[Dataset entries]
····················

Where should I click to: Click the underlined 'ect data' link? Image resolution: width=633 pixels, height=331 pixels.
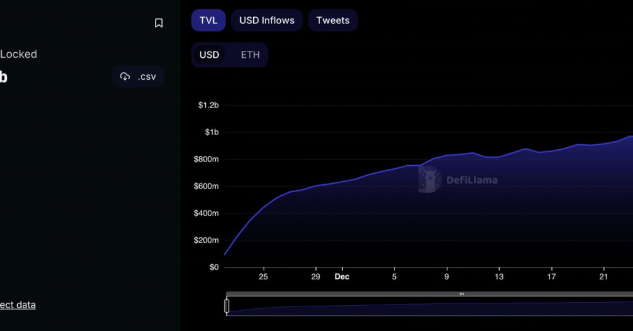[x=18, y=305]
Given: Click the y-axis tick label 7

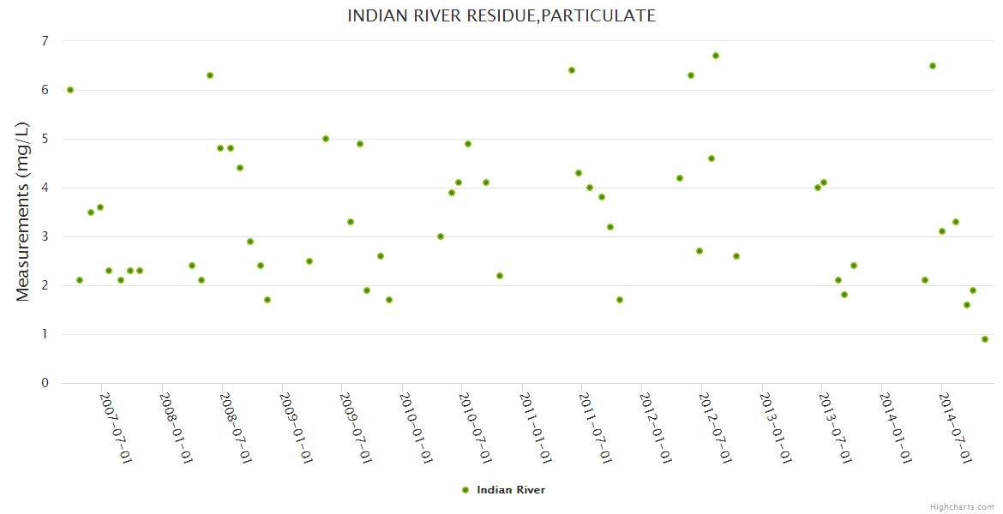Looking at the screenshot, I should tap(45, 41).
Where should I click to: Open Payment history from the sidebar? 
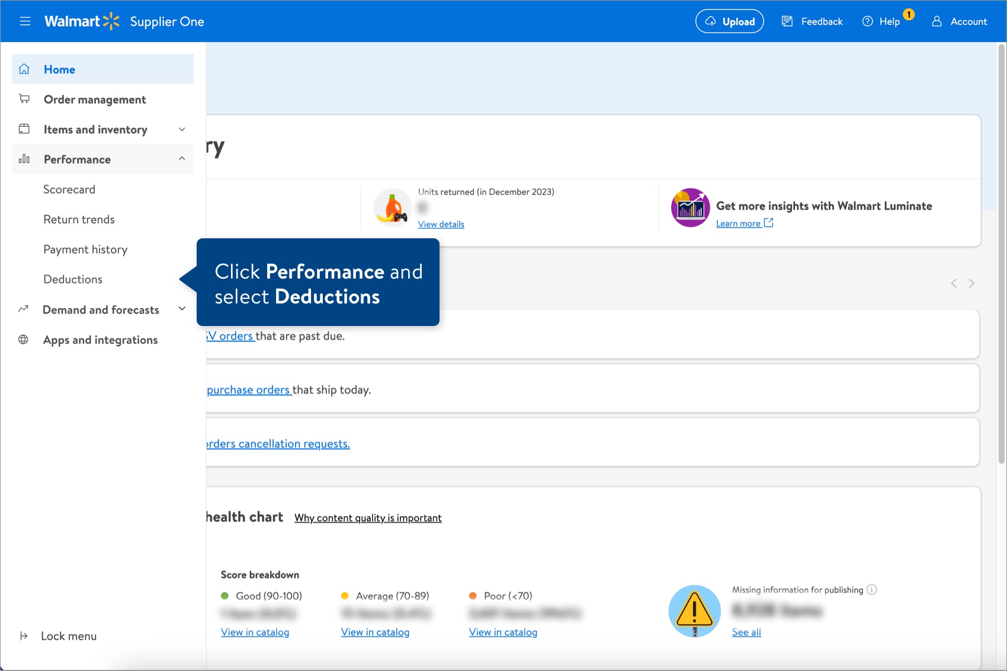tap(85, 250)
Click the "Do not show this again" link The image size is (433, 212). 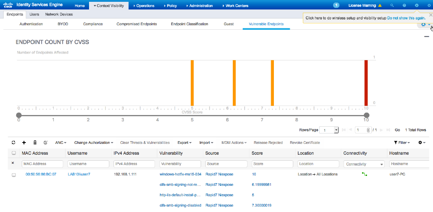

····················

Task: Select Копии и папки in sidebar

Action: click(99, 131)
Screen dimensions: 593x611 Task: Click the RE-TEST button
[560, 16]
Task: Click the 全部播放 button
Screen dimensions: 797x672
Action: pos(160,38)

····················

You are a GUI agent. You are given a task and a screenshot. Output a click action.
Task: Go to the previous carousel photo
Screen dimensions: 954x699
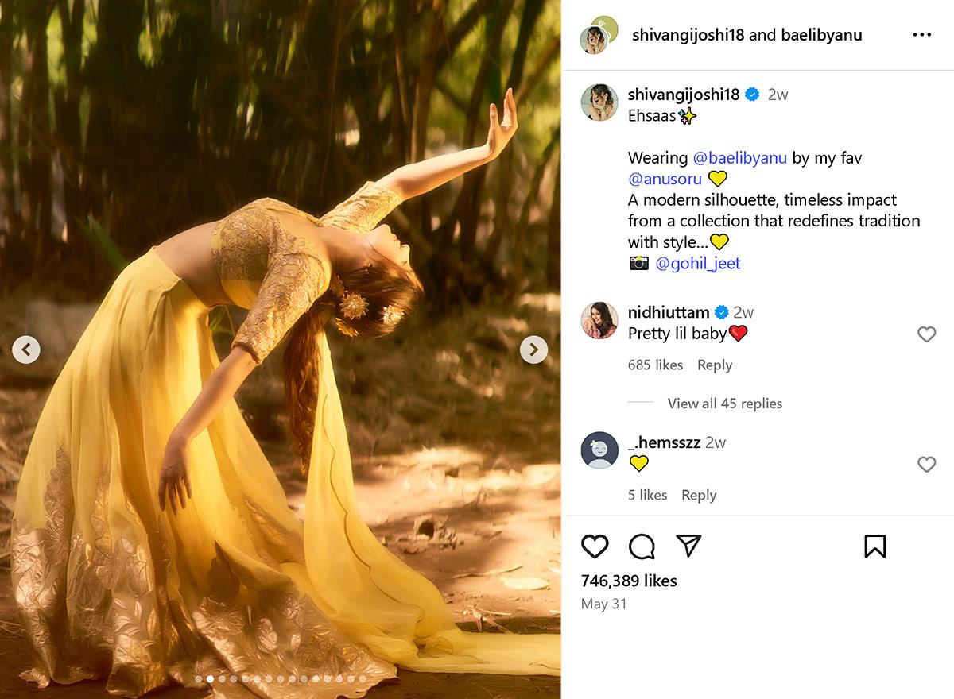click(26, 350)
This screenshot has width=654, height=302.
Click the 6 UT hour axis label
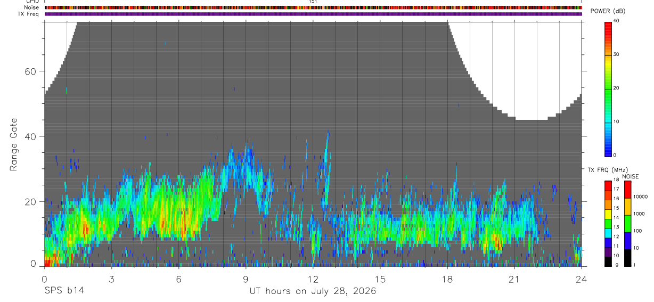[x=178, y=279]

····················

**Stated goal**
Edit the records from the line containing "Screen dimensions: 593x611" through the line containing "Action: pos(160,38)", swapping "Screen dimensions" for "Display size" and keeping everything else the same. Return only those lines.

**Task solution**
Display size: 593x611 Task: Click the RE-TEST button
[560, 16]
Task: Click the 全部播放 button
Display size: 797x672
Action: pos(160,38)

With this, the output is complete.